Tala shrugged, nervous tension froze her to the spot. She could feel her knuckles whitening around the lip of the table. “I don’t know, it’s just repeating. But it’s getting closer, clearer.”
Tor glanced over his shoulder at the long range radar, near where their captive cowered. His withdrawn features expressing zero emotion. “Well, we’re either saved. Or we’re about to be slagged into our constituent atoms by the Soviets.”
The message looped once again. “Deep Space Merchant Vessel Riyadh, please respond…”
Epilogue
Tala walked beside the trail of blood. The jagged lines, drying to flakes, originated beside the Captains chair, followed the staircase and led into the arterial corridor beyond. Tala felt she was tracking a mortally wounded animal as she trod carefully – at the point of origin she’d found shattered teeth and bone fragments, further along she found dark viscid pools. Mostly, as the trail wore on she found rusty streaks interlaced with partial palm prints. Whoever had been bleeding had dragged themselves to the Medical Bay, perhaps seeking aid or bandages. Perhaps something else.
As she paused in the arterial corridor Tala sensed the wonderful warmth of the heating system kicking in, delicate updrafts of balmy air stripping the atmosphere of its brittleness. The oxygen recyclers came online soon after. Slowly, the carbon dioxide saturated climate began to freshen. Momentarily, Tala remembered what it was like to exist beyond hostility. She removed her EVA suit, letting the heavy material peel from her taut body and stepped from the still gore speckled magboots.
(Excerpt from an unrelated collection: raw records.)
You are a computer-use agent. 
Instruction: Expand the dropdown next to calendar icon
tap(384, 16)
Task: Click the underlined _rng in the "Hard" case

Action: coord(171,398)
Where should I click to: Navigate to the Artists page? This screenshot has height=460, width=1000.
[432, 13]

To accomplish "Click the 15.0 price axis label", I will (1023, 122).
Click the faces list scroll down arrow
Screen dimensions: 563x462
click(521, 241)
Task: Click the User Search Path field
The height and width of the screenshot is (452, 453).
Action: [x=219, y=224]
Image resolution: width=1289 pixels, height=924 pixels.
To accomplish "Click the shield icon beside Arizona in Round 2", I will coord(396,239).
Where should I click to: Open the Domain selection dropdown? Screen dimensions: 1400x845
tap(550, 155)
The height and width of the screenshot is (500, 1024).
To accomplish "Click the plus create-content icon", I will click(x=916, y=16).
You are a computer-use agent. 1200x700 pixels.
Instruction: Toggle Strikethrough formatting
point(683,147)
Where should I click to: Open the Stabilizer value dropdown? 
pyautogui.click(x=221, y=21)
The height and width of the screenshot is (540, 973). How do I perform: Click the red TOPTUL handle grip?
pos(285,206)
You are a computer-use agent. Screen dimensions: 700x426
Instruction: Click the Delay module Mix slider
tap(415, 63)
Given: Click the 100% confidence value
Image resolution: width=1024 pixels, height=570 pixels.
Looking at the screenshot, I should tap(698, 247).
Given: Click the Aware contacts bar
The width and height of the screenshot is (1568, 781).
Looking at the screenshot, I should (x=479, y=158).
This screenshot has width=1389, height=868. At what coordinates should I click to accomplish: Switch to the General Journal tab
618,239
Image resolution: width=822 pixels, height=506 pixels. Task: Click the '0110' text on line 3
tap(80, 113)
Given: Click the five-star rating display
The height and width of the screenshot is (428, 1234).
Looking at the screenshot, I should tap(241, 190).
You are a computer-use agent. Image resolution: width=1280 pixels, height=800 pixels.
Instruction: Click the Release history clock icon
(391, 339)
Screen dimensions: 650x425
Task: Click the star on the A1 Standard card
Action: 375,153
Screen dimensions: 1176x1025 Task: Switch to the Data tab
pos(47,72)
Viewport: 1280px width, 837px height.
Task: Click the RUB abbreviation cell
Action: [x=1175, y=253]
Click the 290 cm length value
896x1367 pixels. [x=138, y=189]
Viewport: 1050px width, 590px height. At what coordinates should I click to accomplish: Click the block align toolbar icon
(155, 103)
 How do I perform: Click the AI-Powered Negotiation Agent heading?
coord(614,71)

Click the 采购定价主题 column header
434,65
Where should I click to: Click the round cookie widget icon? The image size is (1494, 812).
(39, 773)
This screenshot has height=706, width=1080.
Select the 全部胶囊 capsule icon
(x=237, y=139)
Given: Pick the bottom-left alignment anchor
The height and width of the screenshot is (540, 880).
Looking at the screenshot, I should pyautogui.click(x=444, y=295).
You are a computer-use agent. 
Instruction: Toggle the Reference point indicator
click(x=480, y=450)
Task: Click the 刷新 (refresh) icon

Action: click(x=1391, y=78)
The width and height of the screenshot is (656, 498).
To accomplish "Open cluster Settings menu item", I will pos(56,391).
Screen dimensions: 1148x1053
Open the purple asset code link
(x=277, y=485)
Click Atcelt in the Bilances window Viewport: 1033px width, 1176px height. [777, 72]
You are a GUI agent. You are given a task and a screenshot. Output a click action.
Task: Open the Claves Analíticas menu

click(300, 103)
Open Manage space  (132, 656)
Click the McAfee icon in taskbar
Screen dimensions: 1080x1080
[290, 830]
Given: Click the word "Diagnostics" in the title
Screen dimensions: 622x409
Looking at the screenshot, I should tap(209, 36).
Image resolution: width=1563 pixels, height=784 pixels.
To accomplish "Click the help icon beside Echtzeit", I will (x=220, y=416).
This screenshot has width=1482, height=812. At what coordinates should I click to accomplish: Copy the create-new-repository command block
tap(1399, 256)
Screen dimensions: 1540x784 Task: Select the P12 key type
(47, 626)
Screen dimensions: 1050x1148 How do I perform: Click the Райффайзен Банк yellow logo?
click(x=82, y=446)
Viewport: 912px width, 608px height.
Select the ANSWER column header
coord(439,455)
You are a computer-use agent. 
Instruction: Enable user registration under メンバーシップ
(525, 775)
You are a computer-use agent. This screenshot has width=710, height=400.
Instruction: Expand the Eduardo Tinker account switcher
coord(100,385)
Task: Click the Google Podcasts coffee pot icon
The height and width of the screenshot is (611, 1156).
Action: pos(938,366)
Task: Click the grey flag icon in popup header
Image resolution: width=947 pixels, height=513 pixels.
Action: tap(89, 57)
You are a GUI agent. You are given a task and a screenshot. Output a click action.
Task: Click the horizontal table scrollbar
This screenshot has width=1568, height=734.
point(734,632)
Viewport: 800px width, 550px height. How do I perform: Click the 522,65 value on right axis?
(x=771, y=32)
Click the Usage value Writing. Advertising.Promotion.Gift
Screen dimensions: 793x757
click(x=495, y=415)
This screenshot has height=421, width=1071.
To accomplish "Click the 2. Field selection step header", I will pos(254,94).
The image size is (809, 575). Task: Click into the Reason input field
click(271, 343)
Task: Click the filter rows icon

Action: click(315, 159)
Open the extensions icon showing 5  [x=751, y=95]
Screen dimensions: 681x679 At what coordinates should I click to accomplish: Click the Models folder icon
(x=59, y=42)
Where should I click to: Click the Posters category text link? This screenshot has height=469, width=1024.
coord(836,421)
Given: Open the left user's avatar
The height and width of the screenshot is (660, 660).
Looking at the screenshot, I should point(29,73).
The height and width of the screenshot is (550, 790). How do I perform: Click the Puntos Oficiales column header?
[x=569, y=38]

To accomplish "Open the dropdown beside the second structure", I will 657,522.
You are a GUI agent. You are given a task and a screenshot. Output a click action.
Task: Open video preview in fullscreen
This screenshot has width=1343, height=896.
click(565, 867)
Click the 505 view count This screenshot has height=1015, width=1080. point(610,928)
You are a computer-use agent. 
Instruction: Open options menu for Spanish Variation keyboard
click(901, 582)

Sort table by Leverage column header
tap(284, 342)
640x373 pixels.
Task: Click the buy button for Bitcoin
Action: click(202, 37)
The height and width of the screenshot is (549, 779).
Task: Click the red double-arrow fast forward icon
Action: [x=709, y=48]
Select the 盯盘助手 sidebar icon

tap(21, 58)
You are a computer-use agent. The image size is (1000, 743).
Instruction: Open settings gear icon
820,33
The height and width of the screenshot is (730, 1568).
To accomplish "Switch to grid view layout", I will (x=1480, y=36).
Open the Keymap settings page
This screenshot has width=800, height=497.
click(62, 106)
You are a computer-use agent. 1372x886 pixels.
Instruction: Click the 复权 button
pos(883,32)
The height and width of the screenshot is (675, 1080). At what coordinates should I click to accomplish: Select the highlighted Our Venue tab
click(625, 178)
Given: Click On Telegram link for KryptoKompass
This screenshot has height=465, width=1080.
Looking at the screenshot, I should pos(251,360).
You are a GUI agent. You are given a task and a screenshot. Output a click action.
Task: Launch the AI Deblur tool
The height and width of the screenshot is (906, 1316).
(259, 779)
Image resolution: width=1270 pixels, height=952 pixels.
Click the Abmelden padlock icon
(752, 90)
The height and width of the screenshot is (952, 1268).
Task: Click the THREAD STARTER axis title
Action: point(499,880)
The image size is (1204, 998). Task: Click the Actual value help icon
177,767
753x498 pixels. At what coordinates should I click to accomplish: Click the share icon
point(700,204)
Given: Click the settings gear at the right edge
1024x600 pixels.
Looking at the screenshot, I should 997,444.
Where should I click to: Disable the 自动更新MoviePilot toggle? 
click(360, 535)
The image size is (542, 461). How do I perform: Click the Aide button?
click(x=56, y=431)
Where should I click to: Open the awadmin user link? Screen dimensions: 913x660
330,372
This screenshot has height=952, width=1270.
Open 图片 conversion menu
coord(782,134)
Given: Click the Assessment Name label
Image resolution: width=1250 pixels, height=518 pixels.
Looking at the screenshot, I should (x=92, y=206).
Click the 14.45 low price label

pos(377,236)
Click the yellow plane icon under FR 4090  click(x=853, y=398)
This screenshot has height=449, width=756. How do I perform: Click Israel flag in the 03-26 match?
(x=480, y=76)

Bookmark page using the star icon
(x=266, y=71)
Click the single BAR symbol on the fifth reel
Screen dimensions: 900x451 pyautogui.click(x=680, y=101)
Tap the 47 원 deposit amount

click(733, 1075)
Sweat slicked the battered skin beneath the jumpsuit Jamal had given her, simultaneously rancid and beautiful.
The Captain had reset all systems, returning the ship to full operation. The Yumashev would be arriving in sixteen hours and the Captain no longer saw any point in conserving power. ‘We’ll be lucky if they detain us,’ he’d warned. ‘Might as well spend the last few hours in some comfort.’
He’d broadcast a distress message in response to their directive, informing the Soviet destroyer that the Riyadh was disabled, life support critical. A majority crew loss. The Captain seemed fatalistic of their chances. Tala agreed. Typically a warship would tow a damaged merchant vessel to safety if practical, at least render assistance. But then she’d recalled Katja’s tale – the evacuation of Murmansk-13; lifepods being blown out the ether by Soviet destroyers. That wasn’t only a contravention of United Nations deep space code, it was unconscionable.
‘They’ll pin the blame on us, what happened with the station’ Tor said, as he bound the man, Mikhail. ‘Or cover it up.’
If she was going to die, she didn’t want to wait for death, watching the radar as the Yumashev closed on a parabolic vector. She supposed it would reach targeting range much sooner than the sixteen hours rendezvous estimate, probably within a couple of hours for long range railgun projectiles. Either way, Tala decided to busy herself and resolved to find Hernandez. Knowing in her heart that he was probably gone. Knowing she had already lost so much.
As the ships primary lighting system fizzed to life, she followed the bloody trail into the Medical Bay. The now familiar smell of death hit her instantly. Pavlovian conditioning prepared her enervated body for flight, fast twitch muscle fibres transitioning to standby. Tala paused at the base of the stairs, watching strip lights flicker to life the length of the bay. Past the empty and open cryogenic pods she could see the rumpled remains of someone. The rib cage splayed apart, ribs reaching for the deckheads.